Palaia: “Con oltre 13 milioni per la Strategia Urbana di Catanzaro l’amministrazione si prepara a mettere a terra azioni concrete per il centro storico”
“La firma della seconda convenzione operativa tra Regione Calabria e Comune di Catanzaro per l’attuazione del programma Strategie Urbane 2021/2027 rappresenta un passaggio cruciale per mettere a terra concretamente gli ampi interventi immaginati per il futuro della città. Con oltre 13,4 milioni di euro pronti a essere impegnati, si entra finalmente nella fase operativa di una visione che l’amministrazione, guidata dal sindaco Nicola Fiorita, ha costruito con coerenza e determinazione.
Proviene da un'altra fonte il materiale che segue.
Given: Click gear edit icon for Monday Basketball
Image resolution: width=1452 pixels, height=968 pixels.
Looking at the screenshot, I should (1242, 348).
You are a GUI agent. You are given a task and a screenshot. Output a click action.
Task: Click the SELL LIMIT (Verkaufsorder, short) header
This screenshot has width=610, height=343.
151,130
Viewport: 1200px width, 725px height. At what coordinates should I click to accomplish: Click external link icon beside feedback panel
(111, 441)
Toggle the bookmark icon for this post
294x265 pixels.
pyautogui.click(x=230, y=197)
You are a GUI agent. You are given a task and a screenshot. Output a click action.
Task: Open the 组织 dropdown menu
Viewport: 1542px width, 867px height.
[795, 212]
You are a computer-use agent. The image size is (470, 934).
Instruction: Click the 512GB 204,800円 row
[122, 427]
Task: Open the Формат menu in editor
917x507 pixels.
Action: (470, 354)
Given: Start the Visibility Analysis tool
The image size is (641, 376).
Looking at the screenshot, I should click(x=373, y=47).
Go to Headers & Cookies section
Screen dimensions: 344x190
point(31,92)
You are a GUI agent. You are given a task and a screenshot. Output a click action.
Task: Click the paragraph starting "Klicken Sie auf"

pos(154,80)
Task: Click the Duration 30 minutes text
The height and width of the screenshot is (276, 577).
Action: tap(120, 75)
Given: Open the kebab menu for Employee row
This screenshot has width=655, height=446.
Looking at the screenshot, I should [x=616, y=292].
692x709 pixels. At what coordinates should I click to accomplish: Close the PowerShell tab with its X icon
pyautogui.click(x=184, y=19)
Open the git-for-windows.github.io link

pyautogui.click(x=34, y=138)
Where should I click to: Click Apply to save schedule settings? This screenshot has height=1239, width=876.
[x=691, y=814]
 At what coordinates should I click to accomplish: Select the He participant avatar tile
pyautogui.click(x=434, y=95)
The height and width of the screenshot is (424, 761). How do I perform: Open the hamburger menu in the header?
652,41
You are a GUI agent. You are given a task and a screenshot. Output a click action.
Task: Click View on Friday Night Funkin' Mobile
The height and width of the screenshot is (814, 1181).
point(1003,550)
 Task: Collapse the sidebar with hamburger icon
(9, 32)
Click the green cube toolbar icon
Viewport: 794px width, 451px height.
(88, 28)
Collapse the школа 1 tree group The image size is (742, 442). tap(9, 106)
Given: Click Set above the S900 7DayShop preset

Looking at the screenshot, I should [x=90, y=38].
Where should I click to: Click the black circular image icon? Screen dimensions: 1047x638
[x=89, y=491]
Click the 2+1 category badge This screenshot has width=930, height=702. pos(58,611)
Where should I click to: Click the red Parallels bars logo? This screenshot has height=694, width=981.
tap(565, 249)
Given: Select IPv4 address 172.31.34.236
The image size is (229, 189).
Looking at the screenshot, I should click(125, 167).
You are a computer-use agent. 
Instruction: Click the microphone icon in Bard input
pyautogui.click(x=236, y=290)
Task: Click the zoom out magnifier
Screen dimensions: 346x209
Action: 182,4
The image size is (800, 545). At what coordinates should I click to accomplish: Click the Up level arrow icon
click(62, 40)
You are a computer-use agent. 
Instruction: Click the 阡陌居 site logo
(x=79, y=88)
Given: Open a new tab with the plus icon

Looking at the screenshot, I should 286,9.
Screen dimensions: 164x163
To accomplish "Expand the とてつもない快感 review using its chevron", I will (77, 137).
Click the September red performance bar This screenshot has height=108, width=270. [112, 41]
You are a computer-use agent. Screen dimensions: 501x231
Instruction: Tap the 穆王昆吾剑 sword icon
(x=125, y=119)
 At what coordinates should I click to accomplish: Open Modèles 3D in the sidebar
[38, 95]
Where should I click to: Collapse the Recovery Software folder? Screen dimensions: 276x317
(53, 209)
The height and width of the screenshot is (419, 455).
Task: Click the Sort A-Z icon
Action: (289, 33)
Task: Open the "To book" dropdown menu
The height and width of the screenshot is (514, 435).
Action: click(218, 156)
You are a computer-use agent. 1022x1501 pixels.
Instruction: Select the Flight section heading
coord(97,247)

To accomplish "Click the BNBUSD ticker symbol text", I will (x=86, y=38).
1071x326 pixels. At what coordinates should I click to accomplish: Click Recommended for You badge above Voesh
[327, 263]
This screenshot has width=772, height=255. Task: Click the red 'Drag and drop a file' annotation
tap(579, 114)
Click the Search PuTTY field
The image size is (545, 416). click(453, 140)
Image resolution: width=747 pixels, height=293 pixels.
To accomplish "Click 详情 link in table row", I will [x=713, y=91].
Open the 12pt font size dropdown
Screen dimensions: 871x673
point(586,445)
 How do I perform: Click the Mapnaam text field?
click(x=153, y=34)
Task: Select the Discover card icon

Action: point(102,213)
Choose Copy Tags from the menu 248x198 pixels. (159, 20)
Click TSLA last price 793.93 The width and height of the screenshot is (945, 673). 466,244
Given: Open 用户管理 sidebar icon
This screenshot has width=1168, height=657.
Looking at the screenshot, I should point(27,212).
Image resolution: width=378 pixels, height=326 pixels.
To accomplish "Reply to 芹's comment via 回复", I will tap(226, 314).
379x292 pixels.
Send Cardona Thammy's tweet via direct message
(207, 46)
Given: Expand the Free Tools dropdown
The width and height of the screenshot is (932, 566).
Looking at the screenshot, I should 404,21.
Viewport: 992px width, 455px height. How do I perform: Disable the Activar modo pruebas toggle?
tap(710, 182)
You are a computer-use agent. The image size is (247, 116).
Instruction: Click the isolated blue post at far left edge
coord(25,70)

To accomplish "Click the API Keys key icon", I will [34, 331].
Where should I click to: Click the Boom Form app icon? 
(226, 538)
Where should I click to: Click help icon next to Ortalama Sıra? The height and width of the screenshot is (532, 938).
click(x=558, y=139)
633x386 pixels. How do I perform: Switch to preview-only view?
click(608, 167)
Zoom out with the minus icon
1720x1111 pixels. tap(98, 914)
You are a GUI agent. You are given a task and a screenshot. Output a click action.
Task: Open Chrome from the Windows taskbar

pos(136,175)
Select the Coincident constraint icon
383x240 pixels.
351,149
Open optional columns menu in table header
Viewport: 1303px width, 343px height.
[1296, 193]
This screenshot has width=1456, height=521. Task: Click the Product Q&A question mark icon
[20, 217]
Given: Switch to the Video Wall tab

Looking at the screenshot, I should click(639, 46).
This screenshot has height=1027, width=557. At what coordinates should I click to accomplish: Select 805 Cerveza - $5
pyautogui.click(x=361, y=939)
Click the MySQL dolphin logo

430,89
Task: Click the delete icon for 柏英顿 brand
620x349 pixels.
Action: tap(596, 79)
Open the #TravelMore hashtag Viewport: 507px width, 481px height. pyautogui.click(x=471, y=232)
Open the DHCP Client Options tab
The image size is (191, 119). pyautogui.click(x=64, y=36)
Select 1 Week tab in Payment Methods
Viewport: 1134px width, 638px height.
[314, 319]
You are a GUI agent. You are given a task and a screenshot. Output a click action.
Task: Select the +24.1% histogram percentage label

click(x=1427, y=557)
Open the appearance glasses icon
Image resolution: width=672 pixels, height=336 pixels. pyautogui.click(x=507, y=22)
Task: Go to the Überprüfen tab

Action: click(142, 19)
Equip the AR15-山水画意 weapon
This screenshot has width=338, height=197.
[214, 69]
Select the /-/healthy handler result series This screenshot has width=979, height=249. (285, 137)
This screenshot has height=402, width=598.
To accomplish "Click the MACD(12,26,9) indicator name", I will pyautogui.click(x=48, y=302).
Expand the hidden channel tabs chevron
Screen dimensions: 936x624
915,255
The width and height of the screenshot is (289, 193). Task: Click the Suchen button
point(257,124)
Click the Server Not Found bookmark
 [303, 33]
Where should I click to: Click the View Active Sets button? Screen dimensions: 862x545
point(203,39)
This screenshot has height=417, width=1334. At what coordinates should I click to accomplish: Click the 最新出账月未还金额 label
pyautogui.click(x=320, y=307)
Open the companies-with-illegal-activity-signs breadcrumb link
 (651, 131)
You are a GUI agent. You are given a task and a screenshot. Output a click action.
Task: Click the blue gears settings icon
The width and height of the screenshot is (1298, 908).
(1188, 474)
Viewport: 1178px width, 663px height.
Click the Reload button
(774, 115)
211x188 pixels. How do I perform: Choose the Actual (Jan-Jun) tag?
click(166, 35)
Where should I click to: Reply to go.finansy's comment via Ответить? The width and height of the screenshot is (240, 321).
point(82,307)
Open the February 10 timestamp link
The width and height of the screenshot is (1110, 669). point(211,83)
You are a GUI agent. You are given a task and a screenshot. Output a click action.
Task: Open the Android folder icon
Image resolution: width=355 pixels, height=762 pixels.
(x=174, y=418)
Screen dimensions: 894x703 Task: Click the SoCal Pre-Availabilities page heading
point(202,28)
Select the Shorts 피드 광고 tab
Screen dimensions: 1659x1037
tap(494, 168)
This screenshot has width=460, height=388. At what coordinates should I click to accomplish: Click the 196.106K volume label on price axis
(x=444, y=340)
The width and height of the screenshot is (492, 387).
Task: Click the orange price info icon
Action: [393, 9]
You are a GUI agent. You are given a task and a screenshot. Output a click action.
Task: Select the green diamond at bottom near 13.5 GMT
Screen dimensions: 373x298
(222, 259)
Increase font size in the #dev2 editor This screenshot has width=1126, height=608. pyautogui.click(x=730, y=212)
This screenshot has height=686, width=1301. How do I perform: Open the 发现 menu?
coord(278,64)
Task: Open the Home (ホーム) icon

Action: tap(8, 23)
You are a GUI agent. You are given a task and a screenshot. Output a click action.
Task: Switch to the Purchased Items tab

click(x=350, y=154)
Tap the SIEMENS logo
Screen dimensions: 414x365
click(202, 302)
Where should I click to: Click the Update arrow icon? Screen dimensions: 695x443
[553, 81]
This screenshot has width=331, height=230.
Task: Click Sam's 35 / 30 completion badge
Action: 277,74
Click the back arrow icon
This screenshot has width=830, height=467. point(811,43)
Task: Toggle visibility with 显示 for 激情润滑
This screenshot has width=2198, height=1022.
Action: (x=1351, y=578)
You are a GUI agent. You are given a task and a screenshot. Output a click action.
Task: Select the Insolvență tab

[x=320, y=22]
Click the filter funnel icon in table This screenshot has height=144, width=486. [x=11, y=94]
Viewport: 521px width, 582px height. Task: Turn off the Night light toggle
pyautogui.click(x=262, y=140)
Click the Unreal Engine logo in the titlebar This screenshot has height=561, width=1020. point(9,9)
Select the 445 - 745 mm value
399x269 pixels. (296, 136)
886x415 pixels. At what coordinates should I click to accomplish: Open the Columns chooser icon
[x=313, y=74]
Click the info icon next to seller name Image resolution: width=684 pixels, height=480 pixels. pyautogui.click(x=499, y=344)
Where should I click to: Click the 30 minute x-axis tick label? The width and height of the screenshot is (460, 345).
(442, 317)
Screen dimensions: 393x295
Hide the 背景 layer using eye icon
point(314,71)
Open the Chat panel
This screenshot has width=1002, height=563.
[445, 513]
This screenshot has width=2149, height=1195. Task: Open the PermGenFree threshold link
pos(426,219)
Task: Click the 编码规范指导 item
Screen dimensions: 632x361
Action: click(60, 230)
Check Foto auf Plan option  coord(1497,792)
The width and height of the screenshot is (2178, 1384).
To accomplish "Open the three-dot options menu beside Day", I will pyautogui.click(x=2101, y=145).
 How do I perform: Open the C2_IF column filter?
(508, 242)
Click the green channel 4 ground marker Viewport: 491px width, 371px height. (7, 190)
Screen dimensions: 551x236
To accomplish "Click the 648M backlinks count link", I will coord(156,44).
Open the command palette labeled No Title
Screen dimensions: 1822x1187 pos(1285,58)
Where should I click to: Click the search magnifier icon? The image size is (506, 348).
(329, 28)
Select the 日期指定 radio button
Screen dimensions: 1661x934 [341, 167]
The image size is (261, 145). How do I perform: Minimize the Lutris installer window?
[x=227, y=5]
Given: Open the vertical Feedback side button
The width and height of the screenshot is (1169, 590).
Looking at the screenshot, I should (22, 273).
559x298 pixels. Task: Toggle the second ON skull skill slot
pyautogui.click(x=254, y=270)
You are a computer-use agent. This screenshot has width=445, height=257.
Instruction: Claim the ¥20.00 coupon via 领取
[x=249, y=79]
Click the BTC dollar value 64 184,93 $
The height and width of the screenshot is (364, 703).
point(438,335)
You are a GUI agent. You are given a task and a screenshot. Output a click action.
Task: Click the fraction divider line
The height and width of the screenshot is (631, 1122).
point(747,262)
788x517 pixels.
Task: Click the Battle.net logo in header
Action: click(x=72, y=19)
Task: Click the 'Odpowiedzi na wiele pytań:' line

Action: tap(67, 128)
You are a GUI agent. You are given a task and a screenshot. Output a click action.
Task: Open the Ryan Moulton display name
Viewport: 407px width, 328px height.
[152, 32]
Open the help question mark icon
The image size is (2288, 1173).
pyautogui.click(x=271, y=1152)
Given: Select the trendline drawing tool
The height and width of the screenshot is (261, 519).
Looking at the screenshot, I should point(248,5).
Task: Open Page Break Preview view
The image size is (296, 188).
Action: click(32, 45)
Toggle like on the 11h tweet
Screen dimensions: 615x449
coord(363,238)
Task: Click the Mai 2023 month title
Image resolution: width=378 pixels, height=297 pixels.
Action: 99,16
Non si tratta soltanto di risorse economiche, ma una scelta politica chiara: rilanciare Catanzaro per costruire una città più attrattiva, sostenibile e policentrica. Mi voglio concentrare in particolare sui progetti previsti per il centro storico. Il primo grande asse, quello della rigenerazione urbana e socio-culturale, concentra oltre 9 milioni di euro e incide in modo diretto sul cuore identitario della città. La riscoperta della “Catanzaro Sotterranea” e il recupero e riuso del complesso San Giovanni come grande progetto di valorizzazione e fruizione del nostro patrimonio storico; la nascita di un nuovo polo culturale con la copertura del chiostro dell’ex istituto Rossi, il recupero di tre immobili in via XX Settembre per progetti di inclusione sociale. Il secondo asse guarda, invece, allo sviluppo economico, all’innovazione e all’occupazione: rivitalizzare l’economia urbana dal basso, sostenere le imprese di prossimità, artigianali ed enogastronomiche, promuovere l’ospitalità diffusa e il turismo sostenibile. Gli hub per l’innovazione sociale e per le imprese culturali e creative, gli aiuti de minimis per le imprese innovative e per l’insediamento di attività nei quartieri storici possono rappresentare uno strumento concreto per ridare slancio al commercio e contrastare crisi e spopolamento.
La firma della convenzione segna, quindi, l’inizio di una ulteriore fase che, con l’immissione delle risorse nel bilancio comunale, potrà vedere partire le prime azioni concrete di un grande attrattore per la città”.
Lo afferma in una nota Daniela Palaia, consigliera comunale delegata per la valorizzazione del centro storico.